• [REQUIREMENT]
Reproduce the records from the line with "The width and height of the screenshot is (1568, 647)." to the line with "click(x=716, y=114)", substituting "remove" for "minus" and changing nothing else.

**** EXERCISE INPUT

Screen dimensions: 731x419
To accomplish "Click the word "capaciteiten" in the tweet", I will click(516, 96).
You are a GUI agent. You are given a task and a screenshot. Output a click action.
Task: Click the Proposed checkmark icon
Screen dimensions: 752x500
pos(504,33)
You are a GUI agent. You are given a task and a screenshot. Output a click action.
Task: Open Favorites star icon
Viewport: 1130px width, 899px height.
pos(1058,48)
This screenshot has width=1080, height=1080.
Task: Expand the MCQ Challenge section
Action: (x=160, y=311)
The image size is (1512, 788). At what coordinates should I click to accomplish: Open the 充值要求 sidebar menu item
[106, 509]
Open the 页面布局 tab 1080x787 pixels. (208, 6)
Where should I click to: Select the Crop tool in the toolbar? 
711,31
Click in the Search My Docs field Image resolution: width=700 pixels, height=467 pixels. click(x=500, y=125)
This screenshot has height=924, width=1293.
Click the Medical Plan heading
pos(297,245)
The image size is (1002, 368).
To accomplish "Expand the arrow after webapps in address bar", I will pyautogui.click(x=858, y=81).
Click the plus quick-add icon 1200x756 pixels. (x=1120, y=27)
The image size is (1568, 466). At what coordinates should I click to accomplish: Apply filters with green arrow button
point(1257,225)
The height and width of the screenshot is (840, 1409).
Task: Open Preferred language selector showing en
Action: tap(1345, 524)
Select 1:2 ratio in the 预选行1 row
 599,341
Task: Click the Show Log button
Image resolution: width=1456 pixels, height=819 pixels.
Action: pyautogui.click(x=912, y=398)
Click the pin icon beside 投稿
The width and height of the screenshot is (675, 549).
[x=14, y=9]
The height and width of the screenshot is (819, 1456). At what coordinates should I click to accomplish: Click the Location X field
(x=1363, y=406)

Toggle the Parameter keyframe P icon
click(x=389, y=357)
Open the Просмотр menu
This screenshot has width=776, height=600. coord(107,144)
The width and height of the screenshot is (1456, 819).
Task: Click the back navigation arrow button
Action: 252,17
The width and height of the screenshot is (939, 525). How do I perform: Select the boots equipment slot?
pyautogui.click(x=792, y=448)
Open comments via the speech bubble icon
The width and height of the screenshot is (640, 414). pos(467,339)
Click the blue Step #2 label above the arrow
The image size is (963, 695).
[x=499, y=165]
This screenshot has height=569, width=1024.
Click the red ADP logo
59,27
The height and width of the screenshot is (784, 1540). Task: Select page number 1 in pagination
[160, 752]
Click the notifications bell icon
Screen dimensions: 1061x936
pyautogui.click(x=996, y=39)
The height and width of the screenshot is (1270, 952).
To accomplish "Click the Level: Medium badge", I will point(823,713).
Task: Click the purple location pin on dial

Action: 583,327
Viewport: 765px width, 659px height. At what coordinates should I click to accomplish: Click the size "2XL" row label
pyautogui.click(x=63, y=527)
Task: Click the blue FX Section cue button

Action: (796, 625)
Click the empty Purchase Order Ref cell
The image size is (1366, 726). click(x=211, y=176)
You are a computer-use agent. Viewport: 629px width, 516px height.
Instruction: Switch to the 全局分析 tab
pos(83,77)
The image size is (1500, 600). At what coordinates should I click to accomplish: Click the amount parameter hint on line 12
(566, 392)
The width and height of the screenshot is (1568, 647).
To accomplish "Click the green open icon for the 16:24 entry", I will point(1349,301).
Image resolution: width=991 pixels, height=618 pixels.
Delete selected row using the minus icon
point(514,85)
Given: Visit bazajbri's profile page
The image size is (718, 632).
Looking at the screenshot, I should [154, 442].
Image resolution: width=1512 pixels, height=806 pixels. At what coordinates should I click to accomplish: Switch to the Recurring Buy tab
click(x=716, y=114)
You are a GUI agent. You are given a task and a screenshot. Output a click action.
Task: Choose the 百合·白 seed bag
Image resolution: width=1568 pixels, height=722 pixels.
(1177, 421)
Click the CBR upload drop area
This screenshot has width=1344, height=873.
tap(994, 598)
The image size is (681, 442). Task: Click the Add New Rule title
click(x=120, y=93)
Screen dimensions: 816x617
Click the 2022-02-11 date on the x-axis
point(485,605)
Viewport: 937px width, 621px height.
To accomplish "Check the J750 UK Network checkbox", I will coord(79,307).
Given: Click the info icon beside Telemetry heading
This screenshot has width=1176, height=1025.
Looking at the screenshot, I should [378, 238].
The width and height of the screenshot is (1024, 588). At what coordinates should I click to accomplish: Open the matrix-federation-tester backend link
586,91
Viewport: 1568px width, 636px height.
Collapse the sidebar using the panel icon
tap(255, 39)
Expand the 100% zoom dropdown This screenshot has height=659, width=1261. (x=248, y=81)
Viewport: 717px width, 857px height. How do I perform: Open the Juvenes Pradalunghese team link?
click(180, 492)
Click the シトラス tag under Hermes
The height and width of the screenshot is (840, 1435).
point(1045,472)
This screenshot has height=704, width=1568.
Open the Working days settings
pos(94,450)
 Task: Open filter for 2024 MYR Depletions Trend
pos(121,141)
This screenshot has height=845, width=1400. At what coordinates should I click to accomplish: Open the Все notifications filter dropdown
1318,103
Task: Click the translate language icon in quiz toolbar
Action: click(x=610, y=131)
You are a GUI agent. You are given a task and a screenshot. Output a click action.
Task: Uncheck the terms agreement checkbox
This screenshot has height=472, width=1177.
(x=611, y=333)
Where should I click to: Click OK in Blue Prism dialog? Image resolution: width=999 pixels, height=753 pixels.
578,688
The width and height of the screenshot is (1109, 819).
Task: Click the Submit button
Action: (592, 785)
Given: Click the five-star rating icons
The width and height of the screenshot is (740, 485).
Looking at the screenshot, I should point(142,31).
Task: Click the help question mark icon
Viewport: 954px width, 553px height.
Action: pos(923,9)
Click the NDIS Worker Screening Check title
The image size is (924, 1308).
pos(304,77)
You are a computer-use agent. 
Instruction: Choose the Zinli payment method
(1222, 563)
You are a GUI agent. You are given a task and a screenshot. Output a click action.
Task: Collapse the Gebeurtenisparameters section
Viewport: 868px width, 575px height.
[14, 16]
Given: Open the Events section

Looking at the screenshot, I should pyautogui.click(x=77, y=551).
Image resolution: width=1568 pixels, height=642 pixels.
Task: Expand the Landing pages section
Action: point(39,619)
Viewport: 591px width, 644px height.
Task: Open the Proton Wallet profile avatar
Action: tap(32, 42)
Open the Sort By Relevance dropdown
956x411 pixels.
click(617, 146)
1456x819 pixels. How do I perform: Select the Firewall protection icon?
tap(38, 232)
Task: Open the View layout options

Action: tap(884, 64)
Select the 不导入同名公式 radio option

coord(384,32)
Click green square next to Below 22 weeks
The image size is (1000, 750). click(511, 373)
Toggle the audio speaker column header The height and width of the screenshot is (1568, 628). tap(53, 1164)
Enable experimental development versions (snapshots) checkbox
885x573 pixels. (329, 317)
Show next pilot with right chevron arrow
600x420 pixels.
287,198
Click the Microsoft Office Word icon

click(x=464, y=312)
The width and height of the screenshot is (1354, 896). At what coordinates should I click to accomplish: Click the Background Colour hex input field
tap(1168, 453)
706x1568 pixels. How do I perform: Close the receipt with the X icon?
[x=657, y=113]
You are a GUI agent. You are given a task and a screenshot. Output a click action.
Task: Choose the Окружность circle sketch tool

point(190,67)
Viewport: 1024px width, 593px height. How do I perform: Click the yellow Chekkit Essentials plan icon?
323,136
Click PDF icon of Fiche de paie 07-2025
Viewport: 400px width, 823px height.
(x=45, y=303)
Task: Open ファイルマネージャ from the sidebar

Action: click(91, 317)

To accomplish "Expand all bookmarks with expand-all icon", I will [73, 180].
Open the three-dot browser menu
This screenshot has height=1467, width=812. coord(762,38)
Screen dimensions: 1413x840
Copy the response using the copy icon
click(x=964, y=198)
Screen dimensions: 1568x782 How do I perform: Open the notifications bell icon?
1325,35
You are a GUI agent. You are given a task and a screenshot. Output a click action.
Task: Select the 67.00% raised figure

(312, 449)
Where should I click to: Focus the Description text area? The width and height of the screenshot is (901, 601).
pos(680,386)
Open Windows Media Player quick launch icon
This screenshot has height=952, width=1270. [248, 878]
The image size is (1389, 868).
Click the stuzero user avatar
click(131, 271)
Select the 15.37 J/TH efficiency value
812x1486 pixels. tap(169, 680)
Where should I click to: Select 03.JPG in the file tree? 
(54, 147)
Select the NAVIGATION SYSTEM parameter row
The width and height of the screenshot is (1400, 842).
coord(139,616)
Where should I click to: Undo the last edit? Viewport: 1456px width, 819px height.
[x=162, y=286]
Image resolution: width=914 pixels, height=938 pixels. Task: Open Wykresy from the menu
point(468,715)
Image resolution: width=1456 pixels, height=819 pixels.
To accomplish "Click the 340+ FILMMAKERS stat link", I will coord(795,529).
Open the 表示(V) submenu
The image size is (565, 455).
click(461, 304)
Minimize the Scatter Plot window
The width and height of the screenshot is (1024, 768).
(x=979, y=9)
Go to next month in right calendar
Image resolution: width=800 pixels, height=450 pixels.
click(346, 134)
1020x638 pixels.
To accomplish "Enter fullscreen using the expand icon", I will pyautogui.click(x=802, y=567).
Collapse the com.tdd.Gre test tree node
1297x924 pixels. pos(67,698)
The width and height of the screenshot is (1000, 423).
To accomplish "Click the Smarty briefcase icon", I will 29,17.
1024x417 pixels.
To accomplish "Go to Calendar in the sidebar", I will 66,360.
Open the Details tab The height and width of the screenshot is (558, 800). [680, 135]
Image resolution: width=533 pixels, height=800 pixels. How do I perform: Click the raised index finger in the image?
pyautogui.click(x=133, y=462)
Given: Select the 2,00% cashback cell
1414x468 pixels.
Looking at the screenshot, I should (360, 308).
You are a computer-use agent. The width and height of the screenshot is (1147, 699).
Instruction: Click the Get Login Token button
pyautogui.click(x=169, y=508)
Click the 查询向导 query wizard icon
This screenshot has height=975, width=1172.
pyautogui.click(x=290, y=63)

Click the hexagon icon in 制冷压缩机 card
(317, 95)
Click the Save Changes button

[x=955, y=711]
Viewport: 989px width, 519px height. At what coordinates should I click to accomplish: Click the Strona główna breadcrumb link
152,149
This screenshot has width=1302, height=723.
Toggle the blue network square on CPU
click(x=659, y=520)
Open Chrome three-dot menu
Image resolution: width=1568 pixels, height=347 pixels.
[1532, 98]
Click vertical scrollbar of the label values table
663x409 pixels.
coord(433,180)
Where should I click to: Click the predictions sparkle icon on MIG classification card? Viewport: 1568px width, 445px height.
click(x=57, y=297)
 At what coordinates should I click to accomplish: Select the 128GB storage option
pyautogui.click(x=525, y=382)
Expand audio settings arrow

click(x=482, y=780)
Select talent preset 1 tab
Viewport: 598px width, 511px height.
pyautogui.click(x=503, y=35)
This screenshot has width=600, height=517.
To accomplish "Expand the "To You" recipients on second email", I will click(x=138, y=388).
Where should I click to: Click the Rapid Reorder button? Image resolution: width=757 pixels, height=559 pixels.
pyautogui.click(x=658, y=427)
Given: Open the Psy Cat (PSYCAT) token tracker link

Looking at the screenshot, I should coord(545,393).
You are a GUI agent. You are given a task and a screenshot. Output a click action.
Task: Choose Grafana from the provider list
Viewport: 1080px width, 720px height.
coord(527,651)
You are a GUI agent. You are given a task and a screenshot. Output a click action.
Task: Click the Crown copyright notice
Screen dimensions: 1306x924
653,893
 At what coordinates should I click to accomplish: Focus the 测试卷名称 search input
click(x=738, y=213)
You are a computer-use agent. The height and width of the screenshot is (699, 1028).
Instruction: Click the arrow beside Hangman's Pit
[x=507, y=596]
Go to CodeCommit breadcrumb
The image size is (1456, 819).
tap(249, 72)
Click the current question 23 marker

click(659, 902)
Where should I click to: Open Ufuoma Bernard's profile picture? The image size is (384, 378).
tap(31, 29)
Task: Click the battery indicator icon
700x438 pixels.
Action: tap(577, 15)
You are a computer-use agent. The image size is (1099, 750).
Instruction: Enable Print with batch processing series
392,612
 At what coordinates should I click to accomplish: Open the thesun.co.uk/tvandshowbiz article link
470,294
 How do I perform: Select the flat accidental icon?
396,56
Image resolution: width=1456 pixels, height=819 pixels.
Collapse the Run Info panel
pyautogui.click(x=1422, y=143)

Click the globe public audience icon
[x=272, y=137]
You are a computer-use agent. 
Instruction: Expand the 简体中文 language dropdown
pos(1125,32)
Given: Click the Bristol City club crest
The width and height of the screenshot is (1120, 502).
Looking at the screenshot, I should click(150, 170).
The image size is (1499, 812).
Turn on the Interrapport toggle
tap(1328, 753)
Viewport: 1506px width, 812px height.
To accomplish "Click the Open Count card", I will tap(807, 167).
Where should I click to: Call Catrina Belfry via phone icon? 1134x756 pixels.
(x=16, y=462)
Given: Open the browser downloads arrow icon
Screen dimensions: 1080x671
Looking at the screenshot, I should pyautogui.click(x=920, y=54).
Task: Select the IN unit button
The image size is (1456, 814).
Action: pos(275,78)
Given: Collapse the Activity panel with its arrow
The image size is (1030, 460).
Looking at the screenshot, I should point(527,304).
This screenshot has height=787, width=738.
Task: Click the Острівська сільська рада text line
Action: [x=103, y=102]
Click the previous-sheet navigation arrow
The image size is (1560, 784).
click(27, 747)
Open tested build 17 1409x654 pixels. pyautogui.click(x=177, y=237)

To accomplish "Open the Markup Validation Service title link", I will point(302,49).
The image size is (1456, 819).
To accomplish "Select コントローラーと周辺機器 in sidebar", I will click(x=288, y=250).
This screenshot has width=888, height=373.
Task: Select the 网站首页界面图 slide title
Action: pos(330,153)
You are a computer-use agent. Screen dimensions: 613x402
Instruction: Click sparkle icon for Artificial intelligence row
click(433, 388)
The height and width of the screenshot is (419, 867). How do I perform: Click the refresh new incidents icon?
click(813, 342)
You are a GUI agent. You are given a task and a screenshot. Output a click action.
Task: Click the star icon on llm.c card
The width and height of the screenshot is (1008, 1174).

********

• [FULL OUTPUT]
The width and height of the screenshot is (1568, 647).
To accomplish "Click the green open icon for the 16:24 entry", I will point(1349,301).
Image resolution: width=991 pixels, height=618 pixels.
Delete selected row using the remove icon
point(514,85)
Given: Visit bazajbri's profile page
The image size is (718, 632).
Looking at the screenshot, I should [154, 442].
Image resolution: width=1512 pixels, height=806 pixels. At what coordinates should I click to accomplish: Switch to the Recurring Buy tab
click(x=716, y=114)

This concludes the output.